I put on record my congratulations to all those involved in the passage of this Bill. First, it is fitting that we pay tribute to its sponsors: Greg Clark MP in the other place for bringing the Bill forward and so ably championing the experience of his constituents on the issue and my noble friend Lord Wolfson of Tredegar in this Chamber for picking up the baton to see it through to Royal Assent. I also recognise my ministerial colleagues—in particular my noble friend Lord Evans for his work in responding to the Bill on behalf of the Government—and the officials who supported them in doing so. My thanks also go to all other Members of both Houses who have provided careful scrutiny of the Bill and spoken so thoughtfully and respectfully on this sensitive topic. In doing so, they have not only worked together to make it stronger but played a key part in helping to raise awareness of public sexual harassment.

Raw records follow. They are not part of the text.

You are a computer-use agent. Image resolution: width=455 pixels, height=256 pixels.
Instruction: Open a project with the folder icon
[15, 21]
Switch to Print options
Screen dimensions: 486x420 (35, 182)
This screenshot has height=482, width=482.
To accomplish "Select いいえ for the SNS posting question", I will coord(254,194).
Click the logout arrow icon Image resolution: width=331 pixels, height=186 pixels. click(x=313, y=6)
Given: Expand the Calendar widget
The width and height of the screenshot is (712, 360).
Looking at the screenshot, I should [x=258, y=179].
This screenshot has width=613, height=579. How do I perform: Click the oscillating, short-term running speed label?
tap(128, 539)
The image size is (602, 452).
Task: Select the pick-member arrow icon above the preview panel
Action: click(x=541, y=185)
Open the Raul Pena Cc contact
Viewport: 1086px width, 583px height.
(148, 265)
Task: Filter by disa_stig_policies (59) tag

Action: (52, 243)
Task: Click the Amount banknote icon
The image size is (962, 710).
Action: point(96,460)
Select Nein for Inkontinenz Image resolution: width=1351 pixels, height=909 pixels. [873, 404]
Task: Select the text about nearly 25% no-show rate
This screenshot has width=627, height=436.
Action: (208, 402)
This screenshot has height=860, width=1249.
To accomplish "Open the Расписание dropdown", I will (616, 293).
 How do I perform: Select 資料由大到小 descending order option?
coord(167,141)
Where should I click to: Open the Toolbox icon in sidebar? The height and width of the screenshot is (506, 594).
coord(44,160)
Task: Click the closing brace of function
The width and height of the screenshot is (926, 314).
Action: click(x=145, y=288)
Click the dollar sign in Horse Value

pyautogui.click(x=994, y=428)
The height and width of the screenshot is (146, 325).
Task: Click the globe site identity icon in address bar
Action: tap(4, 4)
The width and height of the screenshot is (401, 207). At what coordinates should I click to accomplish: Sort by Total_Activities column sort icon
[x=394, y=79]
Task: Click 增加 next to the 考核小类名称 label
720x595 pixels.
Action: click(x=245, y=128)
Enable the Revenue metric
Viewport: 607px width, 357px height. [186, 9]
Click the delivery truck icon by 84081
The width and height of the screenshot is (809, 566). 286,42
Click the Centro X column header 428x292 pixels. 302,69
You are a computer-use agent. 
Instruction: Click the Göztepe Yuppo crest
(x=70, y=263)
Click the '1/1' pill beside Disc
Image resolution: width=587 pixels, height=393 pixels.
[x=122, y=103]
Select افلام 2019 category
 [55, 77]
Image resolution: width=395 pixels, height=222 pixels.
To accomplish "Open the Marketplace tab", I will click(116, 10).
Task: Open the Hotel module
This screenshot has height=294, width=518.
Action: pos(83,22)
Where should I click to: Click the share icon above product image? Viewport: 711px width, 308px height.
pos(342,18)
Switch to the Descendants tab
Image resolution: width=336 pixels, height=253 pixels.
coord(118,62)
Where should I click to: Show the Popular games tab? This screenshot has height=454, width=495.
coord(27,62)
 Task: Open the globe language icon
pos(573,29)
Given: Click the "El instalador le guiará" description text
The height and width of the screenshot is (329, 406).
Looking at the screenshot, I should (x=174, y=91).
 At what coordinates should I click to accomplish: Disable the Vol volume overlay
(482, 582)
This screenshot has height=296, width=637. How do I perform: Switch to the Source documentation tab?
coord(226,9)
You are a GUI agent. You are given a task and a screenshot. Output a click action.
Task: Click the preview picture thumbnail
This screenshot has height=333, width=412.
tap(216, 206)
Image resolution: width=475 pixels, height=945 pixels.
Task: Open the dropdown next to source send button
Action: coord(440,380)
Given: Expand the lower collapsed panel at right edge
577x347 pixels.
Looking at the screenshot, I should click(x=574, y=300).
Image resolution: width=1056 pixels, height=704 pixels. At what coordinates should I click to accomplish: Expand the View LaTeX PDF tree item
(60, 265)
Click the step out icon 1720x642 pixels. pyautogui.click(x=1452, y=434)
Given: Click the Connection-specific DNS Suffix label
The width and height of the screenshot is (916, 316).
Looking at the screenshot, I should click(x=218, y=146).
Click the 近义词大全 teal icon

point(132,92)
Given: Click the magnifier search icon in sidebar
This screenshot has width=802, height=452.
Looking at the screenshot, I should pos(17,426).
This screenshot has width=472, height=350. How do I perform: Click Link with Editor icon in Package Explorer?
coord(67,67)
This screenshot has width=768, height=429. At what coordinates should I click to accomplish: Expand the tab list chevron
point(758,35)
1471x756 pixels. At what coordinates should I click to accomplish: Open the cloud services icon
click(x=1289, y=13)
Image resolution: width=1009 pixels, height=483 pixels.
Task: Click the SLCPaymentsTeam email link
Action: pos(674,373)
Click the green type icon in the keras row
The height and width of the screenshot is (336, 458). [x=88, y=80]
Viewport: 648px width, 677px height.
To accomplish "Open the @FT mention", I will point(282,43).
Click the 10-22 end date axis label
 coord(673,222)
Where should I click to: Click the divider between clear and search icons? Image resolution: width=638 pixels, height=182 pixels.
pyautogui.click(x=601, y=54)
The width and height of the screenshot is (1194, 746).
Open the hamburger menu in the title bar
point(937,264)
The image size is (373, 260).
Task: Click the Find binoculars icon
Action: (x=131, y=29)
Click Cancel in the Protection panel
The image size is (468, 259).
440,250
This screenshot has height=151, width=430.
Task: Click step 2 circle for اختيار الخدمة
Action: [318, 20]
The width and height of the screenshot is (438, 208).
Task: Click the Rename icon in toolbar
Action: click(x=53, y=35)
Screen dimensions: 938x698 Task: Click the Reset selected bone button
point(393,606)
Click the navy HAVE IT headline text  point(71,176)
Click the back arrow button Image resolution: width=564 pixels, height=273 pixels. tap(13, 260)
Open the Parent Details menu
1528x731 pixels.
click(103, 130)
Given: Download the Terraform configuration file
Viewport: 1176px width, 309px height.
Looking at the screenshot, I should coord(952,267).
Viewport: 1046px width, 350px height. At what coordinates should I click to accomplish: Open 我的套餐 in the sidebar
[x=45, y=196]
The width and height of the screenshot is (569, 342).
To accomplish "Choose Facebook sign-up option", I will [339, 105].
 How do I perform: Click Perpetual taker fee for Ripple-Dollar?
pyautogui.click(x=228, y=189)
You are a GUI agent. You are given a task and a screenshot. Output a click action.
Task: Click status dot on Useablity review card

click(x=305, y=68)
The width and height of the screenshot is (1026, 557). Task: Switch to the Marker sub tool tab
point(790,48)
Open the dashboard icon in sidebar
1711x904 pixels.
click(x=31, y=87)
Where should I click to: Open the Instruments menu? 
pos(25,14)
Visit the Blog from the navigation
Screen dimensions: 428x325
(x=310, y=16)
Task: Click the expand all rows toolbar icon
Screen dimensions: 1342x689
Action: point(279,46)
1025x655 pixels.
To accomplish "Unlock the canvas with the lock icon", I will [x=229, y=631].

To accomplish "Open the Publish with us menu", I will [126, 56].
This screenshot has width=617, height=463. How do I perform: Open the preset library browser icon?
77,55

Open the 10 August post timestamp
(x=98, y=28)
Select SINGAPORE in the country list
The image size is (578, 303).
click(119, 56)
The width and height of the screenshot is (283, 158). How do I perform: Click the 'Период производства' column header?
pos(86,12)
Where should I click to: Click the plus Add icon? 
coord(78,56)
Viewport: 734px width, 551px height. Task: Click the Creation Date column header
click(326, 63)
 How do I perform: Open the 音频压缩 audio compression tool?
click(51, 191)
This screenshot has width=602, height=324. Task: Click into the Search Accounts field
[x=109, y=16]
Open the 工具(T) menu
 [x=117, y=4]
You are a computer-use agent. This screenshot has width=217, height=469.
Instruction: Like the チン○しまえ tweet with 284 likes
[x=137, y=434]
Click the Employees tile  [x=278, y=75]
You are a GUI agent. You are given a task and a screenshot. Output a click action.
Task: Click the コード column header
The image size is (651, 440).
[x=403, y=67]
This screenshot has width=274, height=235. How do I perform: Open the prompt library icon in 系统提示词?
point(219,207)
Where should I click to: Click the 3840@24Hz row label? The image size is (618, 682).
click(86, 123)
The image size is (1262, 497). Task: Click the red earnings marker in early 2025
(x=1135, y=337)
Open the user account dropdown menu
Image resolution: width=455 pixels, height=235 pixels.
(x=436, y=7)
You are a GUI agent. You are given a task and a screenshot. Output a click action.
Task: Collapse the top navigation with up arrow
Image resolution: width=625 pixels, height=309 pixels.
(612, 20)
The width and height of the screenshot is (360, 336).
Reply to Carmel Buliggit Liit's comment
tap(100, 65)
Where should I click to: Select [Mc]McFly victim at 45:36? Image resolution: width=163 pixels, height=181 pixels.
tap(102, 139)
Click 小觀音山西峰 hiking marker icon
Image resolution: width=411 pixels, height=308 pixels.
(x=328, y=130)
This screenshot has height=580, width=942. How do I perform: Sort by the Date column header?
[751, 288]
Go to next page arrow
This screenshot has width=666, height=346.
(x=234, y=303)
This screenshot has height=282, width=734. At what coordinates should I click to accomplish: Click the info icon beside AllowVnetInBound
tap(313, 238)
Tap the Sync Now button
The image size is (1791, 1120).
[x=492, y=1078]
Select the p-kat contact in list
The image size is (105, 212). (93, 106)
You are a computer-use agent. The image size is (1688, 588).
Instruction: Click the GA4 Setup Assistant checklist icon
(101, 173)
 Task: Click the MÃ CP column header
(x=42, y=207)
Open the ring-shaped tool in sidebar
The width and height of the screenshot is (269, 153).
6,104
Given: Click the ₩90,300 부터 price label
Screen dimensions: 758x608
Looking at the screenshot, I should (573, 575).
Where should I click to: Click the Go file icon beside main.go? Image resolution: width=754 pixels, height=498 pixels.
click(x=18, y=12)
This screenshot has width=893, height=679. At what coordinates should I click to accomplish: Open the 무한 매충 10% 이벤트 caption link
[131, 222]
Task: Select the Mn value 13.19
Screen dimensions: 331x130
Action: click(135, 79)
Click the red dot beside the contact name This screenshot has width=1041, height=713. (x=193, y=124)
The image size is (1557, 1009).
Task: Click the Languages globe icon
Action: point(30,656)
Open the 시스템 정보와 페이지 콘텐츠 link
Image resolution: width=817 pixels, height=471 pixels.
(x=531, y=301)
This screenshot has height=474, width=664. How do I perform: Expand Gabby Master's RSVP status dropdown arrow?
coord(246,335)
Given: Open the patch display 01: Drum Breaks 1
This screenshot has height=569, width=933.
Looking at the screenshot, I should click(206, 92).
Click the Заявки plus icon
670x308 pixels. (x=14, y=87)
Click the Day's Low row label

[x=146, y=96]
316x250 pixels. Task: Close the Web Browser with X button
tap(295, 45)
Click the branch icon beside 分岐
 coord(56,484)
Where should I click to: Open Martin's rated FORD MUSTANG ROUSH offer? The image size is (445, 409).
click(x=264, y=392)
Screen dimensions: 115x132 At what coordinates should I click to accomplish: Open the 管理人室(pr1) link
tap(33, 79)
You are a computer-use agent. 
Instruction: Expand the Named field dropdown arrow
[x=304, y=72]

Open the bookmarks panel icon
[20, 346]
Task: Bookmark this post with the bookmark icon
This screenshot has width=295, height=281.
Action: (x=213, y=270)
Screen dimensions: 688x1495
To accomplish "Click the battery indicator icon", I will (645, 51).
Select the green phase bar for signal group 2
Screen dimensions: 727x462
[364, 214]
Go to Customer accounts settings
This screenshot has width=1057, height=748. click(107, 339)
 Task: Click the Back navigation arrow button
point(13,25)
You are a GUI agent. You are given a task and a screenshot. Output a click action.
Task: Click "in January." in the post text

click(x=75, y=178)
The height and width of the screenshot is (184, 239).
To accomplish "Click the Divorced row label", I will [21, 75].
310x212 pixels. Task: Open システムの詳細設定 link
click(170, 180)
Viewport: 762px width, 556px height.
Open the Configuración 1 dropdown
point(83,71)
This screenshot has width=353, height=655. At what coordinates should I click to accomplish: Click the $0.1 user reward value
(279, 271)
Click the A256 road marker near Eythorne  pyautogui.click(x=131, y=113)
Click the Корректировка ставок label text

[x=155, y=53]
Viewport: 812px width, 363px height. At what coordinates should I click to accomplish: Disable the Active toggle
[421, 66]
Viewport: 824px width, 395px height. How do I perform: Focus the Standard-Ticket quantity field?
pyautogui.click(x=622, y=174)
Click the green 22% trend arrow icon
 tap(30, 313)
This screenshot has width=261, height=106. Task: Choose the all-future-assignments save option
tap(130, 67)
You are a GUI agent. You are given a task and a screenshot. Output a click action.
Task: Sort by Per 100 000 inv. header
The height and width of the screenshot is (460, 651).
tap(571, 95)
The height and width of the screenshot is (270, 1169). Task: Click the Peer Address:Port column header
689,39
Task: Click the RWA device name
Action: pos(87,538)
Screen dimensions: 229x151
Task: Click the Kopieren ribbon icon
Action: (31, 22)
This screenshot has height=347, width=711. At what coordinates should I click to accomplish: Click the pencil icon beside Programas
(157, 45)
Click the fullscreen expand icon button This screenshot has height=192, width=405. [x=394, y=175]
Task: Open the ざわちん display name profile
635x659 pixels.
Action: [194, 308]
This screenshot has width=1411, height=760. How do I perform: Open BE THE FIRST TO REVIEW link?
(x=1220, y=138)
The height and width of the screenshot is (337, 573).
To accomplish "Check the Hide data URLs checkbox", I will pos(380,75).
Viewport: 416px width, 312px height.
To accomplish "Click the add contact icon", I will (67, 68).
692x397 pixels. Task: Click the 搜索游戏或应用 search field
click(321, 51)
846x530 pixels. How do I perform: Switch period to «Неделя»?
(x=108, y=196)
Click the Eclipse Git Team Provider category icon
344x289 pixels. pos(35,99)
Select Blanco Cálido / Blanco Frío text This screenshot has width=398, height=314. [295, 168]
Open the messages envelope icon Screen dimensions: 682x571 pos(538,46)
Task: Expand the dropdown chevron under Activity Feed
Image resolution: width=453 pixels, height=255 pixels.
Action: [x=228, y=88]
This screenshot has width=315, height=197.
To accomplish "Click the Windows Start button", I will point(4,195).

As with any new criminal justice legislation, an implementation period will be necessary to ensure that all processes, systems and guidance are updated. That includes drawing up the necessary statutory guidance. We therefore cannot give a timescale now for when we expect the offence to be implemented, but we will ensure that the legislation comes into force as quickly as reasonably possible. I think that goes some way to answering the question of the noble Lord, Lord Ponsonby, on how it will be monitored. The guidance needs to be carefully drawn up first, and then I am sure we will return to the subject.

I end on the most important thank you of them all: to those who relentlessly campaigned for this change. The Bill is a testament to the hard work and passion of the organisations and many individuals who bravely shared their experiences. I join my noble friend Lord Wolfson in saying to them that their efforts have made a real difference in the pursuit of making our streets safer for women and girls.